En plus d’un jeu narratif, L’énigme du fils de Kafka est aussi un vaste terrain de jeu linguistique, une sorte de fable sur le pouvoir des mots, et donc de la littérature. On y croise des gens qui parlent des langues inconnues, des stylos bavards, des messages qui apparaissent et disparaissent, des lettres qui donnent vie (au golem bien sûr)… Certaines de ces inventions sont extrêmement drôles, comme la conversation entre une jeune Pragoise ne maîtrisant pas bien l’anglais et le narrateur. L’anglais iconoclaste de la jeune fille contamine celui du documentariste qui se met à parler comme elle, un sabir aussi déroutant qu’hilarant (cf. extrait en fin de billet)
On sourit sans cesse à la lecture de ce roman, et on admire aussi la maîtrise narrative de Curt Leviant, son art d’emboîter les histoires, de perdre lecteur et narrateur tout en le conduisant là où il veut. Il n’y a plus de frontières entre fiction et réalité, entre fiction et histoire. Narrateur et auteur deviennent personnages, tandis que d’authentiques personnes vivent grâce à la fiction des destins dignes de leur envergure.

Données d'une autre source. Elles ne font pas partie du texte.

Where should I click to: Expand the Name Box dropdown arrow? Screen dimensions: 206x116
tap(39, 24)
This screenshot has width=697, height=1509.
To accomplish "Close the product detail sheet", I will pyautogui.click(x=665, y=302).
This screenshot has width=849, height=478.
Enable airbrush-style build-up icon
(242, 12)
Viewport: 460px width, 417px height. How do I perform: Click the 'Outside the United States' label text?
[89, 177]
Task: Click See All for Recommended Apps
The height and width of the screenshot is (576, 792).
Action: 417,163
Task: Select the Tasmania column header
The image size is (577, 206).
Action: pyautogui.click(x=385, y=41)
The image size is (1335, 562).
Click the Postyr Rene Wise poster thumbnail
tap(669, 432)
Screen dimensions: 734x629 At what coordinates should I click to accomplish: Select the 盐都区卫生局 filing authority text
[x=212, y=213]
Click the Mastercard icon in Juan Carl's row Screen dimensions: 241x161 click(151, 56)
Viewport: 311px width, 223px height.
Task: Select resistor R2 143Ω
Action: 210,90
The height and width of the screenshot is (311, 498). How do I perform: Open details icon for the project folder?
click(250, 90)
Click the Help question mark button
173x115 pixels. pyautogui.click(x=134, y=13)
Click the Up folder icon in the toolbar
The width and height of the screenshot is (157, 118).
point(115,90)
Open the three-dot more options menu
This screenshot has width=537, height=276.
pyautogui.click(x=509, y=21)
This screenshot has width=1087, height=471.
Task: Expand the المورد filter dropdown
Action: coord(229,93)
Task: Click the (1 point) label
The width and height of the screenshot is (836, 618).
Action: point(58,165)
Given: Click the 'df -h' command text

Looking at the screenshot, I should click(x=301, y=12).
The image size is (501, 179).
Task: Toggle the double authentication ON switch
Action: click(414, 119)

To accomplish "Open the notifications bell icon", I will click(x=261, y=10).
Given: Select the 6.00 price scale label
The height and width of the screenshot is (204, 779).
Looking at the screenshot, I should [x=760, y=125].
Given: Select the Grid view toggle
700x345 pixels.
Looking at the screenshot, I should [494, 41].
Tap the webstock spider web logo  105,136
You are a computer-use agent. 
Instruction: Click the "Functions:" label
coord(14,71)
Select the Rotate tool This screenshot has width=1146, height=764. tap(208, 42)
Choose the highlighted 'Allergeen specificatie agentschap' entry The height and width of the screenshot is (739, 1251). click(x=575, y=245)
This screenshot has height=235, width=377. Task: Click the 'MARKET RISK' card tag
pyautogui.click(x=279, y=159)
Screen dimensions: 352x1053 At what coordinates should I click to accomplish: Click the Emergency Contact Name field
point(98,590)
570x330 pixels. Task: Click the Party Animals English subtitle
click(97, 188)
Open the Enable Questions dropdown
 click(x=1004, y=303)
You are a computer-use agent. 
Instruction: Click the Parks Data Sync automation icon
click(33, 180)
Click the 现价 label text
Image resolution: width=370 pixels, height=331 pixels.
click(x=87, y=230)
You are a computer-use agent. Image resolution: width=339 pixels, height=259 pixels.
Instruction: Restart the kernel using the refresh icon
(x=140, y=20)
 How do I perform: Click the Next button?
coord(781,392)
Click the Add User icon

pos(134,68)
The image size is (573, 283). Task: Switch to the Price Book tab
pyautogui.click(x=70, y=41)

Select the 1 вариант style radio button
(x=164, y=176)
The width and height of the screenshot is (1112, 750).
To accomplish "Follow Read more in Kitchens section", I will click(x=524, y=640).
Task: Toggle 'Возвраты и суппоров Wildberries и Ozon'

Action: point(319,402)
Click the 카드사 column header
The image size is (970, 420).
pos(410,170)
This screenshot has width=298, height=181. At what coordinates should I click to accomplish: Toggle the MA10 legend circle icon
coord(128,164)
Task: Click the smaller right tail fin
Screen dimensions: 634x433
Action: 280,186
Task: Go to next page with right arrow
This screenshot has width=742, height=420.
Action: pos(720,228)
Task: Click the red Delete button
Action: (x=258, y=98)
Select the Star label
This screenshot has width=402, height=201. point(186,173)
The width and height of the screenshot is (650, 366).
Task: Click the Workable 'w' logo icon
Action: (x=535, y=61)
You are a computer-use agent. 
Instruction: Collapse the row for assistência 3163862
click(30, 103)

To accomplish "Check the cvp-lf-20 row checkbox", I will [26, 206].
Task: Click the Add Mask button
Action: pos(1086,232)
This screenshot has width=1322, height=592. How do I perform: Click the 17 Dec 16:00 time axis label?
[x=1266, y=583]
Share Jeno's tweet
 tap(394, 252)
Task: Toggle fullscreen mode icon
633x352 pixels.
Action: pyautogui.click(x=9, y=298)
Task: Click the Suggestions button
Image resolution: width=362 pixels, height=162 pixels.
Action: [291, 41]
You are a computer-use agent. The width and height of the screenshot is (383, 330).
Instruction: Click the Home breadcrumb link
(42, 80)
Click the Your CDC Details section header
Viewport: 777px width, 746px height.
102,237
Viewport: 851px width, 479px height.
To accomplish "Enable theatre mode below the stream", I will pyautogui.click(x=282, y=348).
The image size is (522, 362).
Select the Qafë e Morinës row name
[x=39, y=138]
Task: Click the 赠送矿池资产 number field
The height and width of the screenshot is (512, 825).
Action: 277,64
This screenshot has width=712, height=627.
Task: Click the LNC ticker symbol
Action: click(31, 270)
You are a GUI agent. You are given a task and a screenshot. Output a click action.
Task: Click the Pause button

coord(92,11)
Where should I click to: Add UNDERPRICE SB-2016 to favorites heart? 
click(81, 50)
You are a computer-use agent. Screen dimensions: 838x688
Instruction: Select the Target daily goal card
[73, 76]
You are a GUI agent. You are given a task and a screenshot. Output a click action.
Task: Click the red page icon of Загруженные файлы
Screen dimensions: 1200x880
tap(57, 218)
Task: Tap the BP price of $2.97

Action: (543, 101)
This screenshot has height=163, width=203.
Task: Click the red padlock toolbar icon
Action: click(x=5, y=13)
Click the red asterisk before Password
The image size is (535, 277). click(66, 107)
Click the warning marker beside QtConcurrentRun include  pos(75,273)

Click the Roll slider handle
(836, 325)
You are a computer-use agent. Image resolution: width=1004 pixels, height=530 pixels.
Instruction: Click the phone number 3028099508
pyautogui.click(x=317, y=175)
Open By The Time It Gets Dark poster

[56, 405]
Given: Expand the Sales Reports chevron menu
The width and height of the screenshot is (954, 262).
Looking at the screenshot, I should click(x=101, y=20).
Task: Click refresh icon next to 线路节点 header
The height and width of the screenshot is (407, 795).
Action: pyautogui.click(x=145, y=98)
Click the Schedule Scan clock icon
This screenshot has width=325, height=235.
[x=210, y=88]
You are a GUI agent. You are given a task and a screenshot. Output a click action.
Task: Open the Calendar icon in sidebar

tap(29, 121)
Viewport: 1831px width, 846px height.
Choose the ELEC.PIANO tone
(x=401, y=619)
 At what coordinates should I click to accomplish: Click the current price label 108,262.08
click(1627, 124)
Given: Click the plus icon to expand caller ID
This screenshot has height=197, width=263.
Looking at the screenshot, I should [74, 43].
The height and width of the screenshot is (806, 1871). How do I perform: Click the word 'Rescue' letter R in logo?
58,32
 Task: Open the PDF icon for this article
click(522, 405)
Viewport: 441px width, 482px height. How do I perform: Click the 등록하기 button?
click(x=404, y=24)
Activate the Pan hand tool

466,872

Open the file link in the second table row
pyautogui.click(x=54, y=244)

On imagine Curt Leviant se délectant du plaisir éprouvé par chaque nouveau lecteur de son livre. Car l’écriture est jouissive et généreuse : sur un mode aussi fantaisiste qu’érudit elle fait partager une passion tout en manipulant à plaisir.
Extrait :
« Pourquoi bombent-ils si l’enterrement ? a-t-elle demandé.
- À cause du manque de gravité qui règne dans la pièce. J’ai baissé la gravité et monté l’hilarité. »
Katerina Maria a ri de confiance sans comprendre un mot de ce que je lui racontais.
« Tu connais la déférence entre gravitation et lévitation ? ai-je continué.
- Déférence ?
- Oui, c’est comme la diffluence entre le bien et le mal.
- Ah, tu veux dire la dissidence, a-t-elle dit.
- C’est ça.
- Non, a-t-elle avoué.
- Lourd, léger, ai-je précisé. Couler, flotter. Sérieux, drôle.
- Trop fissile pour moi. »
L'énigme du fils de Kafka de Curt Léviant - Éditions Pocket - 698 pages
Traduit de l'anglais par Béatrice Vierne.
Commentaires
vendredi 4 mai 2012 à 08h17
Le genre de roman qui a dû être très difficile à traduire, si j'en juge par l'extrait. Je verrai si je peux le trouver en langue originale !
vendredi 1 juin 2012 à 02h50
Je viens juste de le noter, justement. Ton avis renforce ma conviction qu'il faut que je le lise.